Myxopapillary ependymoma with anaplastic features: A case report with review of the literature

BACKGROUND: Myxopapillary ependymoma (MPE) with anaplastic features is extremely rare, with only three case reports in the literature. CASE DESCRIPTION: We report the case of a MPE with anaplastic features in a 24-year-old female who presented with a dominant lumbar mass along with intracranial and sacral metastases. Upon gross total resection of the dominant tumor located at L2-L3, it appeared to arise from the filum terminale, and had a solid component in addition to soft or necrotic areas. Histologically, the tumor was composed of the two classic components of MPE: (1) low-grade ependymal cells surrounding blood vessels, producing the papillary appearance and (2) perivascular myxoid material between blood vessels and ependymal cells, creating the myxopapillary appearance. The high-grade anaplastic component showed hypercellularity, brisk mitotic rate, and vascular proliferation, with frequent pleomorphic cells and atypical mitotic figures.
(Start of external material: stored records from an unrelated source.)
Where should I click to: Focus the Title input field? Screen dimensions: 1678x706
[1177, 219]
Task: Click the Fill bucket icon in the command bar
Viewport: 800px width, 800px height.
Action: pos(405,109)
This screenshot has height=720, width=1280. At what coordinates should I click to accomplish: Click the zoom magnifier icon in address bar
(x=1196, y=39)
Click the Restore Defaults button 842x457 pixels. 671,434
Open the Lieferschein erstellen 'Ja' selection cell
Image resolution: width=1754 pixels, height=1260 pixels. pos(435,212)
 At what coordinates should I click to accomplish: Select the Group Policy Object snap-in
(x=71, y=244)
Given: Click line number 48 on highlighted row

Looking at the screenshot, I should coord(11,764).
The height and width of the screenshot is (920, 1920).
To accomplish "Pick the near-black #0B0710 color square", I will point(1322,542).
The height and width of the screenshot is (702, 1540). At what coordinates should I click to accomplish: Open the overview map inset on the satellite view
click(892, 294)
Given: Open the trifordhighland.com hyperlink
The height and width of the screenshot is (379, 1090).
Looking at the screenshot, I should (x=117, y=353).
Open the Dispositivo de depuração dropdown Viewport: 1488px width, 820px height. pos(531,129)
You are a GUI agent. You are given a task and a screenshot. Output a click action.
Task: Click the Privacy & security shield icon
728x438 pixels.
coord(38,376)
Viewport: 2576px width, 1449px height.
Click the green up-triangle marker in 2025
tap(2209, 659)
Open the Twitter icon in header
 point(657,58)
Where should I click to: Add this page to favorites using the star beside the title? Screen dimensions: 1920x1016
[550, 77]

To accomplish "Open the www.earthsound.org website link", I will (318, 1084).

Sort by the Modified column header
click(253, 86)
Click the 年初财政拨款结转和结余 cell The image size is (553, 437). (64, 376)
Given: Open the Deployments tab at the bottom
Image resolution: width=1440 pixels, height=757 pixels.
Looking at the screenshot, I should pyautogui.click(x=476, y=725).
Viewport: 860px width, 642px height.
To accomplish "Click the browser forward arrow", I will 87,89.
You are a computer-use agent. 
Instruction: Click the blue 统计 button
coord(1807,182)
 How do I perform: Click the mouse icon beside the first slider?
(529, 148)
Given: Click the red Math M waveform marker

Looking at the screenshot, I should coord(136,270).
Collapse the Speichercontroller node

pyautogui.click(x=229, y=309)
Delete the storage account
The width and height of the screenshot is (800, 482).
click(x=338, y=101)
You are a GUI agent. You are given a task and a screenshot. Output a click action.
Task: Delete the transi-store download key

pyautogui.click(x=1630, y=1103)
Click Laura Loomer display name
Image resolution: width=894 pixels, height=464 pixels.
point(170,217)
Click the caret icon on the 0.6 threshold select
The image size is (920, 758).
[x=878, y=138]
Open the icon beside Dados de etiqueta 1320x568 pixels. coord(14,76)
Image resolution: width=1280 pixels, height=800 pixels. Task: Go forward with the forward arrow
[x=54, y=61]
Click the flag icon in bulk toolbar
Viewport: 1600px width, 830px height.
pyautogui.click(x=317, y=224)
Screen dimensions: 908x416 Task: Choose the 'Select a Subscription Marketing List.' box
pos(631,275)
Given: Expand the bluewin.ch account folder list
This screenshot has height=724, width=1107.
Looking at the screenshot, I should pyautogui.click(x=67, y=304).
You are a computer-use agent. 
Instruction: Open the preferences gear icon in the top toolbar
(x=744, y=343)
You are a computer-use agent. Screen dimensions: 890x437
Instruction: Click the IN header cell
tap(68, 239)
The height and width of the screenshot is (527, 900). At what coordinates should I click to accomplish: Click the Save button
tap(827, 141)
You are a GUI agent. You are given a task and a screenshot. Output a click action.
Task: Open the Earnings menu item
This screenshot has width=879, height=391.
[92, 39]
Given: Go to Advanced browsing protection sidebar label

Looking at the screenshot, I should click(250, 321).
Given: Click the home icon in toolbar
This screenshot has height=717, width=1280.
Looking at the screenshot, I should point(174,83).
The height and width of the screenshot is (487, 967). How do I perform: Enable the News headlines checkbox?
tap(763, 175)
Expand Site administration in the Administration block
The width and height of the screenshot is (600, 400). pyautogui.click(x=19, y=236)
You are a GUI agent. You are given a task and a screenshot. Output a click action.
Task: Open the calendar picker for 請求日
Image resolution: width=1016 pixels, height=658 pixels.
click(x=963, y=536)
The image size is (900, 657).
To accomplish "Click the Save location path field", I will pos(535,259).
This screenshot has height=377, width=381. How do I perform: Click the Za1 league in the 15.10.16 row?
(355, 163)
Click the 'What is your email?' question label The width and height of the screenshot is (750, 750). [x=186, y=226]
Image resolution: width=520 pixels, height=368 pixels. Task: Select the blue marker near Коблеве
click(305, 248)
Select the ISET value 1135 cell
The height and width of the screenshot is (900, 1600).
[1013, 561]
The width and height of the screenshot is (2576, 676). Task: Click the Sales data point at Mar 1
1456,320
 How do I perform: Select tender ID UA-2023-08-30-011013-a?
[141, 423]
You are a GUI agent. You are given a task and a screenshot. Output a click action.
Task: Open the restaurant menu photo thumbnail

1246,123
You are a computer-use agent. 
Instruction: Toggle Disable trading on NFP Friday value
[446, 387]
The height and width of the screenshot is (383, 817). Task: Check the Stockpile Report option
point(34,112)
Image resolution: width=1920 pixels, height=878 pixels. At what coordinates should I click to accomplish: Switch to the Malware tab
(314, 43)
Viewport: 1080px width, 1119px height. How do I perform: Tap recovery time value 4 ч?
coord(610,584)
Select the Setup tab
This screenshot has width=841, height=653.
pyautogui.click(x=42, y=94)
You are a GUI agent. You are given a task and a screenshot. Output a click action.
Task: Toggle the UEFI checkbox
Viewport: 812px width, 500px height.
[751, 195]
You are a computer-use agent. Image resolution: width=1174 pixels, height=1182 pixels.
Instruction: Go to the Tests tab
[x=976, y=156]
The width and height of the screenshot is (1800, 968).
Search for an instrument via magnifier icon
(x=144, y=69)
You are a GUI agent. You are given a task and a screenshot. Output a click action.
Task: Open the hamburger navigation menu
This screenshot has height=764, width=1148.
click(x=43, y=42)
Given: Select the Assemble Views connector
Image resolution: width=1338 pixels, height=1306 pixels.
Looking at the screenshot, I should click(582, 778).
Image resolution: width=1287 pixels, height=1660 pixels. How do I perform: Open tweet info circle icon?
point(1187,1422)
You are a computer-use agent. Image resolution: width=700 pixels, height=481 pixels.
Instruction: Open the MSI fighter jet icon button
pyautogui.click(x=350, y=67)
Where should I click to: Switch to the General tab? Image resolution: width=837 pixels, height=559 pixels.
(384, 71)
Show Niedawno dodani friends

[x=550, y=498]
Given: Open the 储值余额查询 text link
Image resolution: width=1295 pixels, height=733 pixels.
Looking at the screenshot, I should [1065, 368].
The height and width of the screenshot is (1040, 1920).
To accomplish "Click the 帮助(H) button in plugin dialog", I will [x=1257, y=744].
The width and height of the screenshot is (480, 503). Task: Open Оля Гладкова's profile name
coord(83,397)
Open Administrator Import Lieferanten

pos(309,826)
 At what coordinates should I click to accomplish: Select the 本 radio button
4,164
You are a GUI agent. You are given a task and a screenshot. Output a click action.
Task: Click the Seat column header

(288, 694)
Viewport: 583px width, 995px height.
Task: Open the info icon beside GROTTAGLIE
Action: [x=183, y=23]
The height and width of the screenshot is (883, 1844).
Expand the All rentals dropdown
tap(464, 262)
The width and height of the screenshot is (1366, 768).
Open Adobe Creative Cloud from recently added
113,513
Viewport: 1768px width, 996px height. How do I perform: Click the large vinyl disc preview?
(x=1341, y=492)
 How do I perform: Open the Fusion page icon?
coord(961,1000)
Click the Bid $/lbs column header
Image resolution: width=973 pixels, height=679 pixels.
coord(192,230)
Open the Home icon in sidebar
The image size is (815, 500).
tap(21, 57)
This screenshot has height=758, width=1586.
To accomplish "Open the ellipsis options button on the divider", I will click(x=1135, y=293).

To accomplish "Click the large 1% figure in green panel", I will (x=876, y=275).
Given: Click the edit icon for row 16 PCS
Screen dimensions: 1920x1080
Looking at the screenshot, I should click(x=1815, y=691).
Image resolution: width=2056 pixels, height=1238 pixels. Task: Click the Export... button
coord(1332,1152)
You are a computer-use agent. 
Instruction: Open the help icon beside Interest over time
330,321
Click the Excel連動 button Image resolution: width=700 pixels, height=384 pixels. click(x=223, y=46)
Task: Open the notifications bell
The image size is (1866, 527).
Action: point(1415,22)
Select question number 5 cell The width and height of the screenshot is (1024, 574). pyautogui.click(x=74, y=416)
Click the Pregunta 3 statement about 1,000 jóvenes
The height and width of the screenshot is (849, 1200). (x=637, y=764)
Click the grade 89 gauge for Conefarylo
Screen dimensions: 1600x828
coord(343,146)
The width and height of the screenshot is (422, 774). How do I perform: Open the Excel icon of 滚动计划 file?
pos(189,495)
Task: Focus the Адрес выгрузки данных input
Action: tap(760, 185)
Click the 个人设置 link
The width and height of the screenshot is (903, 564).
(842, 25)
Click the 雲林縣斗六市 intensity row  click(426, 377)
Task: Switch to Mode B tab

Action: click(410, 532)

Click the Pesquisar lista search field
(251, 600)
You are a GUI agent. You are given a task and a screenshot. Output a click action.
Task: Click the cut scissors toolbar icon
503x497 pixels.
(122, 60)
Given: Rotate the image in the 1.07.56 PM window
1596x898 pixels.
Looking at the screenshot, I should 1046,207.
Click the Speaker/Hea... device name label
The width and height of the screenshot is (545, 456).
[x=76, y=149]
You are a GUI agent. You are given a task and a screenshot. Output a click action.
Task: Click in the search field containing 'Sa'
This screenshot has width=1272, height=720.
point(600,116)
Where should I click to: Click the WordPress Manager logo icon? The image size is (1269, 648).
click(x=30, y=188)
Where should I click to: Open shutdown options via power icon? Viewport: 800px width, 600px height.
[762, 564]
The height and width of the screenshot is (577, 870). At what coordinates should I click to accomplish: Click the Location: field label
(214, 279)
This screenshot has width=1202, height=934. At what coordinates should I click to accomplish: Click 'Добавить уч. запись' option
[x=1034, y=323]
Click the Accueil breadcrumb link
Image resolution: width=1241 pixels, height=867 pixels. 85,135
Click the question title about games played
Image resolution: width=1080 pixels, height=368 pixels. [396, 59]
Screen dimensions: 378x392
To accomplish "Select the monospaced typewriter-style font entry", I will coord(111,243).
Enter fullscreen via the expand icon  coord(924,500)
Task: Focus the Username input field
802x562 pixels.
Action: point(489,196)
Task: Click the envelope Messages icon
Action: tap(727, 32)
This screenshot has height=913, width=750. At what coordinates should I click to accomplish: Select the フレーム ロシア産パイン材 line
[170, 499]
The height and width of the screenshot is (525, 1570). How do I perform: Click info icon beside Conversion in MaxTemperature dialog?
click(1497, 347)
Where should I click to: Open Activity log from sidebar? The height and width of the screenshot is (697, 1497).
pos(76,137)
It was positive for vimentin and glial fibrillary acidic protein (GFAP); negative for epithelial membrane antigen (EMA), CAM5.2, creatine kinase 7 (CK7), CK20; and the MIB-1 index (Ki-67) was 8–38%. Ten months after initial resection, follow-up magnetic resonance imaging revealed new lesions in (1) the hypothalamus, (2) the left pons, and (3) the left medial temporal lobe, which were treated with radiosurgery. Eight months later (18 months from initial surgery), the patient underwent thoracic laminectomy for a large leptomeningeal metastasis at T6 and T8. CONCLUSION: The present case of MPE with anaplastic features is the fourth case on record in the medical literature.